_Estratto del testo_.
Arch. Cecchi: Per quanto riguarda le scelte progettuali abbiamo collaborato con aziende italiane per la realizzazione del progetto, sia per le finiture che per gli interni. Per esempio la copertura è stata studiata appositamente in collaborazione con Vmzinc, abbiamo scelto Rimadesio e Lualdi per i serramenti interni e Palladio per quelli esterni, l’isolamento acustico è stato effettuato da Isolmant… e molte altre. Anche all’interno abbiamo scelto delle bellissime lampade di un designer giapponese di Fontanaarte per l’atrio, dove è posizionato il fiore all’occhiello di questo progetto, un pannello in ottone retroilluminato che ripropone il disegno del famoso mosaico ritrovato. Un’altra scelta particolare è stata quella dei materiali per la facciata, realizzata da Sto Italia con Bazea. Qualsiasi materiale ha una sua pezzatura, una sua finitura. Avevamo la necessità di ottenere una continuità con il contesto, quindi con le case ottocentesche e novecentesche presenti, attraverso un elemento unitario, e questo elemento per noi è stato rappresentato dall’intonaco: un intonaco autopulente disposto sopra una parete ventilata.

_Cosa fare_. Indica se le affermazioni (a), (b) e (c) concordano con il testo sul progetto, rispondendo sì o no e citando le parole decisive del testo. (a) I serramenti esterni sono di Palladio. (b) La copertura è stata studiata in collaborazione con Isolmant. (c) Nell'atrio si trova un pannello in ottone retroilluminato.

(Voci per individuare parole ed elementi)
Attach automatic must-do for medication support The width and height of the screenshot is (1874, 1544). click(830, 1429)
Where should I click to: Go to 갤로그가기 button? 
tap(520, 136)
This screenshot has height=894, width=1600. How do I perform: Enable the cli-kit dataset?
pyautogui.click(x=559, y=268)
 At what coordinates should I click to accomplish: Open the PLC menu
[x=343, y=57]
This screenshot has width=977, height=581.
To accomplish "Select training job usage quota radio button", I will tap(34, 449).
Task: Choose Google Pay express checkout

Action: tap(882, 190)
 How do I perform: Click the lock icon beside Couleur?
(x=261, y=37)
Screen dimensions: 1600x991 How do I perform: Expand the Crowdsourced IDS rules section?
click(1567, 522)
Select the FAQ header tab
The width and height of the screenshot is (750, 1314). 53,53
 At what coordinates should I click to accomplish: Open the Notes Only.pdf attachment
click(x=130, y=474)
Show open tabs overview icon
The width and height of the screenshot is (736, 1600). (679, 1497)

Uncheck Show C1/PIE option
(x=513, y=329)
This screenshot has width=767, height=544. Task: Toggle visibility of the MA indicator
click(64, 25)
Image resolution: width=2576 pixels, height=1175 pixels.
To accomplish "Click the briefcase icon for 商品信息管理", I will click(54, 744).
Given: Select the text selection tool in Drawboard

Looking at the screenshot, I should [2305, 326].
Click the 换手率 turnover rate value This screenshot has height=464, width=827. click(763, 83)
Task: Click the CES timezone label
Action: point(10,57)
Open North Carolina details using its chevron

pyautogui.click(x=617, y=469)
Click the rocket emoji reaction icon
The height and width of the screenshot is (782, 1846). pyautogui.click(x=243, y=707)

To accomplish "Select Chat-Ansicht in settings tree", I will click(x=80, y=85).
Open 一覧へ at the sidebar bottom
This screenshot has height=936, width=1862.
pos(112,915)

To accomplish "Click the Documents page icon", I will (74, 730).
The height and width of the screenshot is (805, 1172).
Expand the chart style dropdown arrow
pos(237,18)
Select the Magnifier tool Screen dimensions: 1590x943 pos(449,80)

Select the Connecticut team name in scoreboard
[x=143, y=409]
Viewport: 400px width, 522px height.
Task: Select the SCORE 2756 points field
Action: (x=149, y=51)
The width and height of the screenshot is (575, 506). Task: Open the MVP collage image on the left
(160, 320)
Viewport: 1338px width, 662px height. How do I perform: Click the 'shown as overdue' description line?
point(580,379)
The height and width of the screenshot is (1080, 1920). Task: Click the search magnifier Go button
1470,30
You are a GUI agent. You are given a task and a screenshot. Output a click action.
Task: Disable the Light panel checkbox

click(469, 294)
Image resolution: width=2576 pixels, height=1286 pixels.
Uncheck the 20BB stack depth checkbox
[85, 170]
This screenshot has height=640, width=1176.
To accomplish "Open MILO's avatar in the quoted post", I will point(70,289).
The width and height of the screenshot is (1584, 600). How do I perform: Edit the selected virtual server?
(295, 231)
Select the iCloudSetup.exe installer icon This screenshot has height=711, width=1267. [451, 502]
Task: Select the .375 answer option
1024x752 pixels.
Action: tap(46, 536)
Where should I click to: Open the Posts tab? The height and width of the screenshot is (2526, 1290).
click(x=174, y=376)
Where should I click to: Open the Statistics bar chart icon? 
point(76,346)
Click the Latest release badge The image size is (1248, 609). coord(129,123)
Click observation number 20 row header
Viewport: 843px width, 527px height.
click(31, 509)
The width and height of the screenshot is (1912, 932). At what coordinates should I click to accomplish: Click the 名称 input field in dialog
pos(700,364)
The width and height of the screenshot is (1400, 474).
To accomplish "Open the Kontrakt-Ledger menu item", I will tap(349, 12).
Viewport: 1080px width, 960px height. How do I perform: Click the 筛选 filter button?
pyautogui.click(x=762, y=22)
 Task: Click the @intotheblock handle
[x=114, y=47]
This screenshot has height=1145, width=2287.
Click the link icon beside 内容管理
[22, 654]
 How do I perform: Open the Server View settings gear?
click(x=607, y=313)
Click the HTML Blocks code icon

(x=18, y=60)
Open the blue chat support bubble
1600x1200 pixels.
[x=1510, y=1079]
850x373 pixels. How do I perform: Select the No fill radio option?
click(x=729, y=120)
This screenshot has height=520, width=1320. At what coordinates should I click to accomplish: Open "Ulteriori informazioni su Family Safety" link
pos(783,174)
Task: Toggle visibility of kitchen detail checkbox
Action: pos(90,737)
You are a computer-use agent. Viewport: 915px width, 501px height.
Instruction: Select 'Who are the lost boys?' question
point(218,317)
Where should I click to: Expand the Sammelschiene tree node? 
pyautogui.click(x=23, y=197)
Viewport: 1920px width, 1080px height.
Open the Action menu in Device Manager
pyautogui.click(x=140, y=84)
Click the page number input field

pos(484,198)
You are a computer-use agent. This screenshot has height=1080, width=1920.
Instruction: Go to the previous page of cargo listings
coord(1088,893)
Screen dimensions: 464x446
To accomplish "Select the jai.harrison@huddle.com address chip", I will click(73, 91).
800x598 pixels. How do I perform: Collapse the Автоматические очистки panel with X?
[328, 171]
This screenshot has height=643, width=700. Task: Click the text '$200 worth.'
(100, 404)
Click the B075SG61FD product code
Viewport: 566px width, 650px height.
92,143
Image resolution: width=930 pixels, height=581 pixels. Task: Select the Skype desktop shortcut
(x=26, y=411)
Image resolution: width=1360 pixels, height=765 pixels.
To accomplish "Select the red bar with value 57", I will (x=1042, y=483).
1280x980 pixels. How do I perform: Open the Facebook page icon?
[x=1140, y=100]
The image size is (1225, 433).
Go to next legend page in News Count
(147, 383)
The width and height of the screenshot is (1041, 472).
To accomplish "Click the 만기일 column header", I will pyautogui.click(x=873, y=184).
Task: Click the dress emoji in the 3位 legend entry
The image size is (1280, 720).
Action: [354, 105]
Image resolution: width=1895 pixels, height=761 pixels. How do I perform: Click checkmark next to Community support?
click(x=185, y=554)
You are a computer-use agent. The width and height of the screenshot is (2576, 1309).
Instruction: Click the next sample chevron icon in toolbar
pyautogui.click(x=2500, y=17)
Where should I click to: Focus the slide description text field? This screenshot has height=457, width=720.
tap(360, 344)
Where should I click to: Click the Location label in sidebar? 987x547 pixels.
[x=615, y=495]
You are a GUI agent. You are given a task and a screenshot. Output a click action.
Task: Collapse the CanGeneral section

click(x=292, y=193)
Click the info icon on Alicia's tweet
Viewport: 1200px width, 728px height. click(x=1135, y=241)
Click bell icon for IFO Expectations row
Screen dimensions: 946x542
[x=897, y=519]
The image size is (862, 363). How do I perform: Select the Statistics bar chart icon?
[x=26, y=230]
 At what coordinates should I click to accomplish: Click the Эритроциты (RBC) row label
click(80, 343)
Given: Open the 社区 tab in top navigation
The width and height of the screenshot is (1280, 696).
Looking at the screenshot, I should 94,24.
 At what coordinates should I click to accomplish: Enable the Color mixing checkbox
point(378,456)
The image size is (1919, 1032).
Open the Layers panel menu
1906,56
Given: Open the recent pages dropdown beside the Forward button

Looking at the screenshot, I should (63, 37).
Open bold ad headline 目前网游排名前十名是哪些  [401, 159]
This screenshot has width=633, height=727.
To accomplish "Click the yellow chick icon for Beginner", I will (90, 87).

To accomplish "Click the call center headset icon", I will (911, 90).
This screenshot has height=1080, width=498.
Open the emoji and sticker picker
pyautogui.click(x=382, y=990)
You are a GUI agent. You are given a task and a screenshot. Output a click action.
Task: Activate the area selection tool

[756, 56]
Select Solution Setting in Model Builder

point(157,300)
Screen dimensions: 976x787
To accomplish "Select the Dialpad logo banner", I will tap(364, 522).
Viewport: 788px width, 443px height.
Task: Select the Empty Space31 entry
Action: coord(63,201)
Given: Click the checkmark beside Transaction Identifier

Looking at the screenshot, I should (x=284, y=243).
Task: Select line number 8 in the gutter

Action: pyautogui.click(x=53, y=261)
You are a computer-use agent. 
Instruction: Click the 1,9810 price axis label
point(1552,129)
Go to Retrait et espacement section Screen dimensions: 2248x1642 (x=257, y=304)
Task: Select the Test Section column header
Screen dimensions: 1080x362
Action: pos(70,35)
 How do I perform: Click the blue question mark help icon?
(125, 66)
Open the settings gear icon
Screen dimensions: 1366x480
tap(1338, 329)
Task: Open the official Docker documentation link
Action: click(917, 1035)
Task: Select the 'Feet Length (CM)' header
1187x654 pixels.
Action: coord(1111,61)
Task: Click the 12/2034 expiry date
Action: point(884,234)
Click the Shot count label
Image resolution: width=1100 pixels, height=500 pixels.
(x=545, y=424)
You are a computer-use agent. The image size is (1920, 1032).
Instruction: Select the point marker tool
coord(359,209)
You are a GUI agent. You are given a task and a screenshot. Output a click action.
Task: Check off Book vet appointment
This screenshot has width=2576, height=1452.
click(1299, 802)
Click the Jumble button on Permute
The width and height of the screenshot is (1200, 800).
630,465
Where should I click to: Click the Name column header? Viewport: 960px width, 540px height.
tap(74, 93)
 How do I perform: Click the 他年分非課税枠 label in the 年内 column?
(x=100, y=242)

_Risultato finale_.
(a) Sì: "Palladio per quelli esterni".
(b) No: "la copertura è stata studiata appositamente in collaborazione con Vmzinc".
(c) Sì: "un pannello in ottone retroilluminato".